# Car Rental Malaga Airport - Fuel Charges



## csl (28 May 2008)

All

I am going to Malaga in a weeks time and booked a car the other evening. Booked a car for the week €102 plus free extra driver. Not a bad deal, I thought.
The fuel charges will push this up..at a minimum €50 - €150 per the website...carjet.co.uk.....you have to pay for a full tank on collection (at supposedly competitive prices) and leave the tank back full. Every other time I have rented a car it was half full and we returned it half full!! Anyone got any suggestions to car rental companies in Malaga airport that would give better value.

Thanks


----------



## Dub75 (28 May 2008)

I've used carjet for the last 6 years. They are just a broker who use a lot of car rental companies.

Usually if your rental is less than 4 days they'll ask you to pay for the petrol up front. You then bring it back empty. 

If your rental is for a longer period you get the car with a full tank and must bring it back with a full tank.


----------



## csl (28 May 2008)

Same - I have used them for several years. But the new policy with Malaga providers is that they no longer offer the option of returning the car with a full tank.


----------



## EvilDoctorK (28 May 2008)

Dub75 said:


> Usually if your rental is less than 4 days they'll ask you to pay for the petrol up front. You then bring it back empty.



If so this is a bad deal.. even when this offered at a supposedly discounted rate this is a bad deal because -

- They often have a somewhat generous estimate of the capacity of the tank so you're paying for more than you could actually fit into a tank
- It's very hard to use precisely a full tank (unless you can work out your fuel consumption incredibly closely so as you're returning the car with fumes in the tank!), especially on 4 days or less you may not do enough driving to actually use a full tank.

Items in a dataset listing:
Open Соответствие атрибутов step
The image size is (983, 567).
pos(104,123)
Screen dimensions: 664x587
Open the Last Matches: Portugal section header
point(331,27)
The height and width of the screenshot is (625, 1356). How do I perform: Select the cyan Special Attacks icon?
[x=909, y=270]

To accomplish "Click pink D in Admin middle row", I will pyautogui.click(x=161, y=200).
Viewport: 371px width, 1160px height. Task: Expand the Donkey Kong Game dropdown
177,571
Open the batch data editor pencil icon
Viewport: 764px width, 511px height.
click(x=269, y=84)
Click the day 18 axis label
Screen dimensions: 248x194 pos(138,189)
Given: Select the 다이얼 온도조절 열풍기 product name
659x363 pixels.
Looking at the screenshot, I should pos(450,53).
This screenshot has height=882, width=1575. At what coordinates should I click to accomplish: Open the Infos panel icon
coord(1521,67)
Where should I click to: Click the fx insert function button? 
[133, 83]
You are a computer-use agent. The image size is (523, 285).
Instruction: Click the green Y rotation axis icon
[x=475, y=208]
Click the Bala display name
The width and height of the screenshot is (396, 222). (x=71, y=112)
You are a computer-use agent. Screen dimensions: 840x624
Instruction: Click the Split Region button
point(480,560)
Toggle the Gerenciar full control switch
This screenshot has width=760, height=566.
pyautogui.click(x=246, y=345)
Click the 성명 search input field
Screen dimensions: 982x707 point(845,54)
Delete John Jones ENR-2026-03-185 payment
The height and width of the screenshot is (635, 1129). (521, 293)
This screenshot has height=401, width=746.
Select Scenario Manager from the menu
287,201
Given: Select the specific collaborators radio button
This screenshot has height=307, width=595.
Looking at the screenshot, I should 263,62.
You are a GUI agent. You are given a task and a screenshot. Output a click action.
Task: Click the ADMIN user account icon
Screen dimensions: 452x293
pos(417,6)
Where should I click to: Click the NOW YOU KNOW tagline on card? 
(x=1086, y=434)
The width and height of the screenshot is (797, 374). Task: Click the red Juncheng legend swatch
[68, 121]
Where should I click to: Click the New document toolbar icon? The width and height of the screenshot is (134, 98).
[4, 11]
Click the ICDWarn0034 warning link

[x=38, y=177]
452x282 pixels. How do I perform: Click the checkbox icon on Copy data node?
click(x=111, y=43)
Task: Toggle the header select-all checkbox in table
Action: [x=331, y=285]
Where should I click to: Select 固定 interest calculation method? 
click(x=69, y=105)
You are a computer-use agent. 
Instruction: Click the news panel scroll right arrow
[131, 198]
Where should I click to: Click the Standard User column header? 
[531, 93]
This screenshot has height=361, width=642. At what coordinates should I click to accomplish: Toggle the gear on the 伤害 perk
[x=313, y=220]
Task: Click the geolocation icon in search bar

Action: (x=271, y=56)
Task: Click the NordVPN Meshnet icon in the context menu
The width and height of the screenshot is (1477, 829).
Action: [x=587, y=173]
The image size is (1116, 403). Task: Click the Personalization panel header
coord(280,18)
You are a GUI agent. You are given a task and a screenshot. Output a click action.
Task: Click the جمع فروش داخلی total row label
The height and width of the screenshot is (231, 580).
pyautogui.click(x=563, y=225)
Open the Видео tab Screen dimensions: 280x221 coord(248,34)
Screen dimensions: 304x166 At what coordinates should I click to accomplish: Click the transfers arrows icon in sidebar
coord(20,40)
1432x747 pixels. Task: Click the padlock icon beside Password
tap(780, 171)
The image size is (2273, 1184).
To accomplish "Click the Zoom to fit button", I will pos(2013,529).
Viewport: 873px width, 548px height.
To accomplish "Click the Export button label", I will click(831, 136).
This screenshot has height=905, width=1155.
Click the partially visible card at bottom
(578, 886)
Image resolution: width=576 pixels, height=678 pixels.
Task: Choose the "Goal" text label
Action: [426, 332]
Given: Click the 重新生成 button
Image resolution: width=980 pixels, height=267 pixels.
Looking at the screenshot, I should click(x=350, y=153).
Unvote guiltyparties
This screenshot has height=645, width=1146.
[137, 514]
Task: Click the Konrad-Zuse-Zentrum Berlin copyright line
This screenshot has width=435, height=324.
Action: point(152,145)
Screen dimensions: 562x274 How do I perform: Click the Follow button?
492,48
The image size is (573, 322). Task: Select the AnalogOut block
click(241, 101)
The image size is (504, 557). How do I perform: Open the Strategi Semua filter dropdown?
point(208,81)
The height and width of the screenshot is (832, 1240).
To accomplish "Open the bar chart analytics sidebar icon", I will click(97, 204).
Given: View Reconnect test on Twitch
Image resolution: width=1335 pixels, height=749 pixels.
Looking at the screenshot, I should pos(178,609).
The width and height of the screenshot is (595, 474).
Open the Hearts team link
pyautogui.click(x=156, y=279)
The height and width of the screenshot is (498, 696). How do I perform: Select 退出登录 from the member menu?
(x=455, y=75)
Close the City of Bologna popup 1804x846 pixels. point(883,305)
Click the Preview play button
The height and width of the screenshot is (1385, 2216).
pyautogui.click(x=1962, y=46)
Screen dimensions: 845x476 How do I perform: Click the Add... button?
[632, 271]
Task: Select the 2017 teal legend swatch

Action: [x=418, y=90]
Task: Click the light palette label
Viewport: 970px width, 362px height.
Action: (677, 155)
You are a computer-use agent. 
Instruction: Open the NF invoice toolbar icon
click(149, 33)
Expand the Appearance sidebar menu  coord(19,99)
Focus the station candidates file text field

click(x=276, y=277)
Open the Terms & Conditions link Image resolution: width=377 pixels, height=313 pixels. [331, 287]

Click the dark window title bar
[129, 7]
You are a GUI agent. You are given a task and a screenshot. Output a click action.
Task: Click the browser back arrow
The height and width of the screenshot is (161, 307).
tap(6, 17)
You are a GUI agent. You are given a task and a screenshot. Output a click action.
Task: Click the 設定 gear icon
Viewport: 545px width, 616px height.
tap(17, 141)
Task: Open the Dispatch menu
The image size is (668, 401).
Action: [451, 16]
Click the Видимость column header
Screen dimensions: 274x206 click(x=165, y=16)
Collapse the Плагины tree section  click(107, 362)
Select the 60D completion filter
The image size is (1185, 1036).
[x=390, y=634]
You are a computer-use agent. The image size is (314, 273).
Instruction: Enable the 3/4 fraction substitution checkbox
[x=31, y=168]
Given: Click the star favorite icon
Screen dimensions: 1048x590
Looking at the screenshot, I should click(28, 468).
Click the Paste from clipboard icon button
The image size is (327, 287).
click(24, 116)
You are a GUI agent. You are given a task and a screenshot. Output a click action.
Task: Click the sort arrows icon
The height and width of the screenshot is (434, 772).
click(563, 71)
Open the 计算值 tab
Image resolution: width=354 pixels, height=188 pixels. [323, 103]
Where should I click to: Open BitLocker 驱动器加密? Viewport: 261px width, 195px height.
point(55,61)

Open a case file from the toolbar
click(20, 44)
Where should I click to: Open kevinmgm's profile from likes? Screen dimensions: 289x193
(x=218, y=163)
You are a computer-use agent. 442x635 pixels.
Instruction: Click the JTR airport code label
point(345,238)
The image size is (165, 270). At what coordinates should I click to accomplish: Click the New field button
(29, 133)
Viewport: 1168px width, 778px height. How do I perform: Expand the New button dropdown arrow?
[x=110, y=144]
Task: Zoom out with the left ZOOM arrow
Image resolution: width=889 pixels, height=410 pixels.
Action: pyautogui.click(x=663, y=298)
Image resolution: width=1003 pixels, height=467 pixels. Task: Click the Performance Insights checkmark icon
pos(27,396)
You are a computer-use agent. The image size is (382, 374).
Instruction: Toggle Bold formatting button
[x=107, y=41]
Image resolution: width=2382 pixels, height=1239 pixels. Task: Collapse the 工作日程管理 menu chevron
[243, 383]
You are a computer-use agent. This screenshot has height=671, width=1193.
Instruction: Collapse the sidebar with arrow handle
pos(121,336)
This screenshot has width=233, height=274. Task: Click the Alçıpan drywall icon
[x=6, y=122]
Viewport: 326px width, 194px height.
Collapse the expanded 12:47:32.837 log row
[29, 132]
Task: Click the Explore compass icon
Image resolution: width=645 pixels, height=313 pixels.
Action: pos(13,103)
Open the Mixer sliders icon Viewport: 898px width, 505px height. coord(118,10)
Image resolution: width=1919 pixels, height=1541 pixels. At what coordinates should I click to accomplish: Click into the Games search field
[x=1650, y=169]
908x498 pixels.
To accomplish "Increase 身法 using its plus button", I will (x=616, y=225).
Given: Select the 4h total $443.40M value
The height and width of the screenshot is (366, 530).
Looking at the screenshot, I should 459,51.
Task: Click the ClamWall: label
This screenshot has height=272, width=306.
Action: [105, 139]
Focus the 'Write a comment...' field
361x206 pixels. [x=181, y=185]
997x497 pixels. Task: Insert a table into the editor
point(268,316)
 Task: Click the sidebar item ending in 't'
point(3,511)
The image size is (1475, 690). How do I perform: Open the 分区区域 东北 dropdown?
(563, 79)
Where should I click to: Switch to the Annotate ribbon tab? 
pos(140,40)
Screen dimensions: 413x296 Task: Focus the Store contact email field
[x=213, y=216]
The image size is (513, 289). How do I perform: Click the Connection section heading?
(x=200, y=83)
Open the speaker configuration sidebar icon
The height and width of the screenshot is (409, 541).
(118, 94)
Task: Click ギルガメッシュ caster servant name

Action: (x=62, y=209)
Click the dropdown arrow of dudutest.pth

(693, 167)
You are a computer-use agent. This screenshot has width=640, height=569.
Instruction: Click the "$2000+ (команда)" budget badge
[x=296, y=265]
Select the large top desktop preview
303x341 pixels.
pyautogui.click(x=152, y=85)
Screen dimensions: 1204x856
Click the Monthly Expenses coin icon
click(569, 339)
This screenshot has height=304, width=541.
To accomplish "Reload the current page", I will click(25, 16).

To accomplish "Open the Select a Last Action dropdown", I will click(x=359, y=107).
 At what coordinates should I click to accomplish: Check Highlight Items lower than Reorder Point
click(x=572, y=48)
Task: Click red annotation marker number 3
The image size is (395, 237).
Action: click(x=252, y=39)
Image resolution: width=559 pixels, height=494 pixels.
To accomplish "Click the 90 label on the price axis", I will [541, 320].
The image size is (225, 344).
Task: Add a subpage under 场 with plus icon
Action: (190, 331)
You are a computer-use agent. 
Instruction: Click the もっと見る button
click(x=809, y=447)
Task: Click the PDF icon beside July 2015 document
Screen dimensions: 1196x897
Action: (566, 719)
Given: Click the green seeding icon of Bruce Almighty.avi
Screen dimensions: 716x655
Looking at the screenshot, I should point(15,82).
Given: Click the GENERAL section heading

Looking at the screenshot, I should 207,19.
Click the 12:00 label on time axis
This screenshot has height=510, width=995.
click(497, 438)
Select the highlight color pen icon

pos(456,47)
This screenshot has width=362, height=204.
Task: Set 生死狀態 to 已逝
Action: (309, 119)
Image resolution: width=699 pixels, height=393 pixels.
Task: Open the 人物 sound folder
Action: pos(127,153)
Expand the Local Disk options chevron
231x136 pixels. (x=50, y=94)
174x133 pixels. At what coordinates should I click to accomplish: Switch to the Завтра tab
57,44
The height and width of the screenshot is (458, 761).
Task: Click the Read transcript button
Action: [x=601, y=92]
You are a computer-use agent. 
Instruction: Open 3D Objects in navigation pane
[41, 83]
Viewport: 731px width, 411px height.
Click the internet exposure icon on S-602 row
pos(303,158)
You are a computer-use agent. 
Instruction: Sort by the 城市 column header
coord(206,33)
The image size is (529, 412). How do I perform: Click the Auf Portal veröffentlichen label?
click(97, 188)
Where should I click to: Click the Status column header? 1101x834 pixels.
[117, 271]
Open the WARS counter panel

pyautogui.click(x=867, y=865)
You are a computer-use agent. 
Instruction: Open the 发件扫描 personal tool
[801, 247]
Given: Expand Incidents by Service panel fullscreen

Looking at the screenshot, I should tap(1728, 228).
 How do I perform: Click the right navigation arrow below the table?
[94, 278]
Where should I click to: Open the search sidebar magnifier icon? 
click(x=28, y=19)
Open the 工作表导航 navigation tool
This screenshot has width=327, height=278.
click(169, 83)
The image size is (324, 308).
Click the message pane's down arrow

* [TASKS FOR THIS EXERCISE]:
**a)** In the thread on Malaga airport car rental fuel charges, what price did csl get for a week's car booking?
**b)** Reproduce the thread on Malaga airport car rental fuel charges from "I've used carjet" up to and including "car with a full tank.".
The listing has no part in this.

* [ANSWERS TO THE EXERCISES]:
**a)** €102, plus a free extra driver.

**b)**
I've used carjet for the last 6 years. They are just a broker who use a lot of car rental companies.

Usually if your rental is less than 4 days they'll ask you to pay for the petrol up front. You then bring it back empty. 

If your rental is for a longer period you get the car with a full tank and must bring it back with a full tank.


----------



## csl (28 May 2008)

Same - I have used them for several years. But the new policy with Malaga providers is that they no longer offer the option of returning the car with a full tank.